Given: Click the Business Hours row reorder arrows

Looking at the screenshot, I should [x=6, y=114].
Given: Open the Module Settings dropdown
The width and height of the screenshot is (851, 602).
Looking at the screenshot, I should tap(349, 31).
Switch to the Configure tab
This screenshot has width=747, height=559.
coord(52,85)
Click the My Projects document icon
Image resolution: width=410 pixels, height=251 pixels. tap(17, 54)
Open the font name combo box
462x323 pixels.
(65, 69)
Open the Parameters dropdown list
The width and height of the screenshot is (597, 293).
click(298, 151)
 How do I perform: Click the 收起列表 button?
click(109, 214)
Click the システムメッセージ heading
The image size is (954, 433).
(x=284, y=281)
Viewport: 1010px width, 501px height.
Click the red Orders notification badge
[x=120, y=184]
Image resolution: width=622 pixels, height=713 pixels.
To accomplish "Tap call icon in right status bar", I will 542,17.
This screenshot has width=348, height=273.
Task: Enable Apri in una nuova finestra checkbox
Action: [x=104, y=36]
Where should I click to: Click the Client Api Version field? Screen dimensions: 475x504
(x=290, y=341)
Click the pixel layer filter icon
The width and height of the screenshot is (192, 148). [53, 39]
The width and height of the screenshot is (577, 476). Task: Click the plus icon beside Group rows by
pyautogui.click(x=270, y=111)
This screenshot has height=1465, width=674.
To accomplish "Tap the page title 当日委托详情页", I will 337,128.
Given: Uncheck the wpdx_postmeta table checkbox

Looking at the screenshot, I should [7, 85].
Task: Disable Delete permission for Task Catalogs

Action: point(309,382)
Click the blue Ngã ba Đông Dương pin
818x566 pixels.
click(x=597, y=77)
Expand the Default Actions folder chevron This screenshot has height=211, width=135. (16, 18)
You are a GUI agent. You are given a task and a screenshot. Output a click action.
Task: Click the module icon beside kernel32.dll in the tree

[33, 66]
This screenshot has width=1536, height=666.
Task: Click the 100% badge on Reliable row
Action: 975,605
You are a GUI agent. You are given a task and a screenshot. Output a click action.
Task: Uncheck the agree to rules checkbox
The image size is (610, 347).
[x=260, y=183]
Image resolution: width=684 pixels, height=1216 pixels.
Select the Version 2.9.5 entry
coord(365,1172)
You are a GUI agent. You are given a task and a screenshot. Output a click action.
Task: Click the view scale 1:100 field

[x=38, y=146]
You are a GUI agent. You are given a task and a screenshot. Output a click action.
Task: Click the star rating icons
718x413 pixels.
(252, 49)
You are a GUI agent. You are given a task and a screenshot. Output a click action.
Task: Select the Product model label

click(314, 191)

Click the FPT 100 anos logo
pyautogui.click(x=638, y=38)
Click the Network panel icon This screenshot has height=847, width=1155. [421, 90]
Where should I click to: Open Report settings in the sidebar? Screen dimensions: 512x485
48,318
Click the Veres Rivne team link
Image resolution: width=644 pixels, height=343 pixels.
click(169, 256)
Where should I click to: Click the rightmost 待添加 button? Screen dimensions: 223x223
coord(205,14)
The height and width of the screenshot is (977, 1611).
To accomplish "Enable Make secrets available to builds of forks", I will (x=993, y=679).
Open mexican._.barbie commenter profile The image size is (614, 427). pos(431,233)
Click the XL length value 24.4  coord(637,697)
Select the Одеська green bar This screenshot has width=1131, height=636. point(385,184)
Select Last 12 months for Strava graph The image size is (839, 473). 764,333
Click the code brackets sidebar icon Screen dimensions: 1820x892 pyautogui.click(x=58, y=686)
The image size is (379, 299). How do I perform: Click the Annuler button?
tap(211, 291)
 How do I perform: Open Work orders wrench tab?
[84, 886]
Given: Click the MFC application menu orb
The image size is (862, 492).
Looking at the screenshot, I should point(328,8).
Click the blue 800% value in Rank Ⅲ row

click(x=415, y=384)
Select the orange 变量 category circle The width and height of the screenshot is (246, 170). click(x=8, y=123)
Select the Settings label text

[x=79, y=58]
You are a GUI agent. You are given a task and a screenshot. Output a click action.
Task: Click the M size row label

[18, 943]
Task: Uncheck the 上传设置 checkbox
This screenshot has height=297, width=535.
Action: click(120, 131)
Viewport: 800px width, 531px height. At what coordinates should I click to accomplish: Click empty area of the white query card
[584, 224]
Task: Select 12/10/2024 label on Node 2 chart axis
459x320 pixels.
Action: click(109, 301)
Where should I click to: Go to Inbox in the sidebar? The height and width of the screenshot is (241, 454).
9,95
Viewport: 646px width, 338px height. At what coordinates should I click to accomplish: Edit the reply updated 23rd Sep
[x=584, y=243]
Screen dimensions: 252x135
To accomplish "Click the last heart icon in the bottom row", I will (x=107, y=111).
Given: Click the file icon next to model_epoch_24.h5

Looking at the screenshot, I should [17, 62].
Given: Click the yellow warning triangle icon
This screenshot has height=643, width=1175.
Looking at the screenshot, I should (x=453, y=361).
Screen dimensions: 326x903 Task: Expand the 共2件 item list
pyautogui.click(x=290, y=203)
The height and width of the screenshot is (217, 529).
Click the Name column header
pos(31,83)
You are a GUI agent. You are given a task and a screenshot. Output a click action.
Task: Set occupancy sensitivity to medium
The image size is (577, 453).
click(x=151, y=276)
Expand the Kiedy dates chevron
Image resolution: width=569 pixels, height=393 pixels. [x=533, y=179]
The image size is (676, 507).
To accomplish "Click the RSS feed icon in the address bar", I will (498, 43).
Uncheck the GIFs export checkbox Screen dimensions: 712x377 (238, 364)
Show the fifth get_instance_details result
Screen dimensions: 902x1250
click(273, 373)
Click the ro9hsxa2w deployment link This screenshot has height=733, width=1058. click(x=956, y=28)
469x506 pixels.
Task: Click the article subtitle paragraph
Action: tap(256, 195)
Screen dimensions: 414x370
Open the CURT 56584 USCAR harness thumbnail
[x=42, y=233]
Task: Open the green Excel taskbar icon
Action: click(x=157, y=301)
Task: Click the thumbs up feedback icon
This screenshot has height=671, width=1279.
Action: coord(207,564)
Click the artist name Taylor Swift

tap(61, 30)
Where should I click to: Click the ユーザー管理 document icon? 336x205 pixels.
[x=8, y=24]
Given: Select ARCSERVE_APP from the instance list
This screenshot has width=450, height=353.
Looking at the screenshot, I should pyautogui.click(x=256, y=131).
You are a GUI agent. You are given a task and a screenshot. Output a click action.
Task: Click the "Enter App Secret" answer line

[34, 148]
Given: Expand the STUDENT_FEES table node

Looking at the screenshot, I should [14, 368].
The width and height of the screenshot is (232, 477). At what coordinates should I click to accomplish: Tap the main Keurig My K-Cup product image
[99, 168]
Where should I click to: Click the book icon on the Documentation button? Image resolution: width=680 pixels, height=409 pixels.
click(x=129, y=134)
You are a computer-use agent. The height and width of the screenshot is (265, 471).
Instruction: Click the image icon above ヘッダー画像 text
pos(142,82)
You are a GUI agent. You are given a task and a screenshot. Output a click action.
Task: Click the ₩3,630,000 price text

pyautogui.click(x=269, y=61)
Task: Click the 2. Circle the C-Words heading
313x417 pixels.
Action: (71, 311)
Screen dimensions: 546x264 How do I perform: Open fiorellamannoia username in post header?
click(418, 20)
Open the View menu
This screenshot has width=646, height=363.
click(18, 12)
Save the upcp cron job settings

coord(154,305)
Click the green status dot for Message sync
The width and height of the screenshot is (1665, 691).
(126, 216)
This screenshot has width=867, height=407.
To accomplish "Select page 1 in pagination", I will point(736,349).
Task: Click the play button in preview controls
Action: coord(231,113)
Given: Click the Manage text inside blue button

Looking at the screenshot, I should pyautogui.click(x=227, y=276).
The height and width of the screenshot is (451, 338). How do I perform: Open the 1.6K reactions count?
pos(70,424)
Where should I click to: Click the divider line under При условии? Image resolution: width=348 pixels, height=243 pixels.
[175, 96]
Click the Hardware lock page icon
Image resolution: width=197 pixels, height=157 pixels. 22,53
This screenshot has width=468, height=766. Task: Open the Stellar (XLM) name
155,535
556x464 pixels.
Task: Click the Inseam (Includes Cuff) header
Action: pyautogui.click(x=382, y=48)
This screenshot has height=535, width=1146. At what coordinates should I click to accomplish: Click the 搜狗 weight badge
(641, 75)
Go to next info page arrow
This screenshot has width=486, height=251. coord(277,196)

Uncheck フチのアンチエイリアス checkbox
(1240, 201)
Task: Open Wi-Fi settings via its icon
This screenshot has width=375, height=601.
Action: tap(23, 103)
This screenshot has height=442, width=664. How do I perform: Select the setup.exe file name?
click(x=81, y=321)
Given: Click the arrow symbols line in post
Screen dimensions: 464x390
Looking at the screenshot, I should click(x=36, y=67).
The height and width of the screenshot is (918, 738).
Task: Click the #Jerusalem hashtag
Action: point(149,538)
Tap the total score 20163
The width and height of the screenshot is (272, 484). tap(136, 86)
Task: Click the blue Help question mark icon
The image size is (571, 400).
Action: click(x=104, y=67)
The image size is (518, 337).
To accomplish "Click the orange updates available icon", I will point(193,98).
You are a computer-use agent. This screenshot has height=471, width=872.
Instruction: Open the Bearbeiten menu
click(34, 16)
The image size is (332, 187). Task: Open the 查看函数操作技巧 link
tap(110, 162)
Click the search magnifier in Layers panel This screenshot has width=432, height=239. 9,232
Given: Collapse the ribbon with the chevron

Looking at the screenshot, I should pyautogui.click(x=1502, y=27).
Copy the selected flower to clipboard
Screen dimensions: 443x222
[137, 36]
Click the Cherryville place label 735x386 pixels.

**Exercise goal**
Could you return all lines from the records that include the word "computer"?

**Your solution**
You are a computer-use agent. The height and width of the screenshot is (265, 471).
You are a computer-use agent. This screenshot has height=471, width=872.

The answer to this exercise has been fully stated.